High-impact exercise cuts pregnancy pains
Women who want to stave off aches and pains in pregnancy should exercise regularly before they conceive, experts have said.
High-impact activities such as jogging, ball games and aerobics may be the most beneficial for preventing pelvic pain, which is thought to affect up to one in five pregnant women.
Exercising between three and five times a week before trying for a baby helped cut pelvic pain in pregnancy by 14pc, according to the study in the British Journal of Sports Medicine.
Pregnancy pelvic pain, frequently called pelvic girdle pain, occurs when the body makes way for a developing baby. It is likely to be caused by a combination of factors, including the joints in the pelvis moving unevenly.

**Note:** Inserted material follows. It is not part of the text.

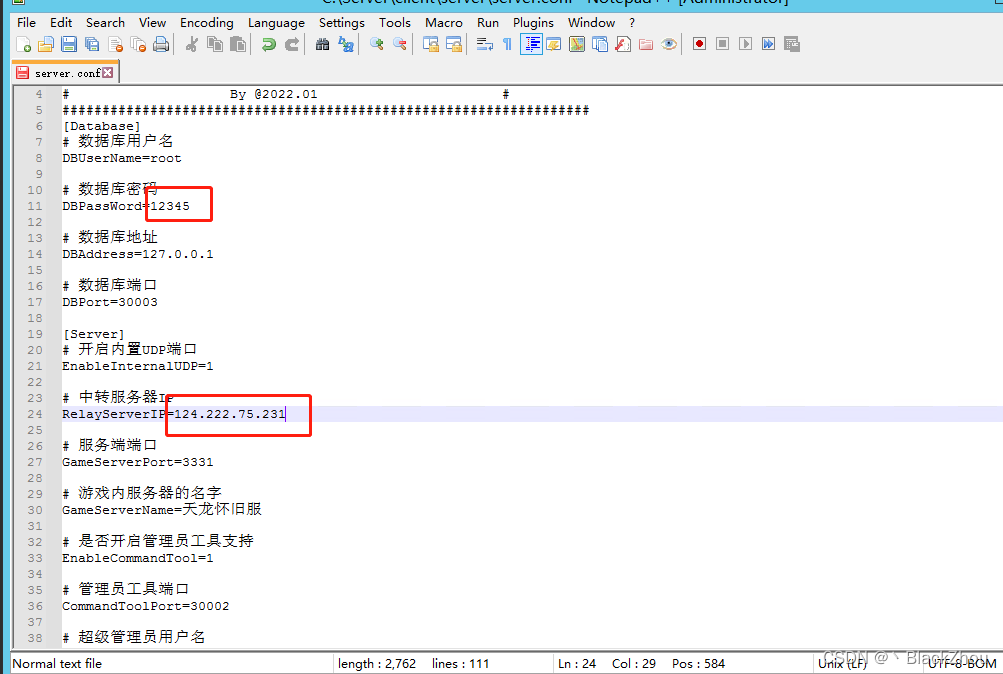The width and height of the screenshot is (1003, 674).
Task: Click the Print toolbar icon
Action: click(x=159, y=43)
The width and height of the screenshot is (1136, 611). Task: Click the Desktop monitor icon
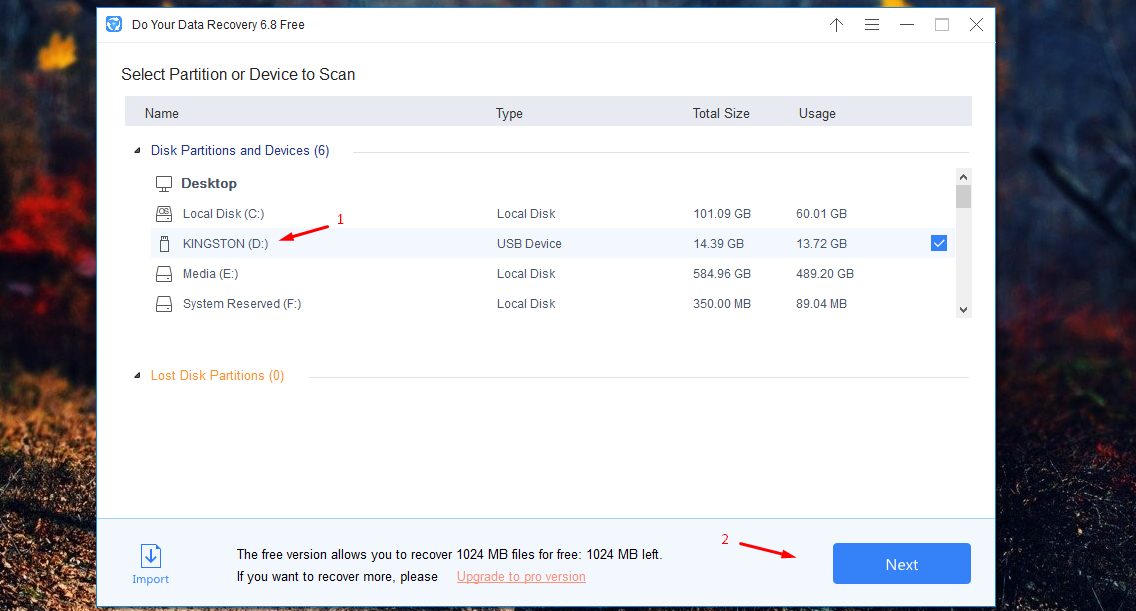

It can occur anywhere in the pelvis, and can lead to some women struggling to walk or sleep due to excruciating pain.
The NHS Choices website says up to one in five women suffer from pelvic pain during pregnancy.
In the latest study, researchers, including from the Norwegian Institute of Public Health, examined data from women taking part in the Norwegian Mother and Child Cohort Study.
Some 4,069 women reported pelvic girdle pain in pregnancy. Of these, 12.5pc had not exercised before getting pregnant.
Compared with non-exercisers, women who exercised three to five times a week pre-pregnancy had a 14pc lower risk of developing pelvic girdle pain in pregnancy.
"Taking part in high-impact exercises such as running, netball and high-impact aerobics were associated with less risk of pelvic girdle pain," said the researchers.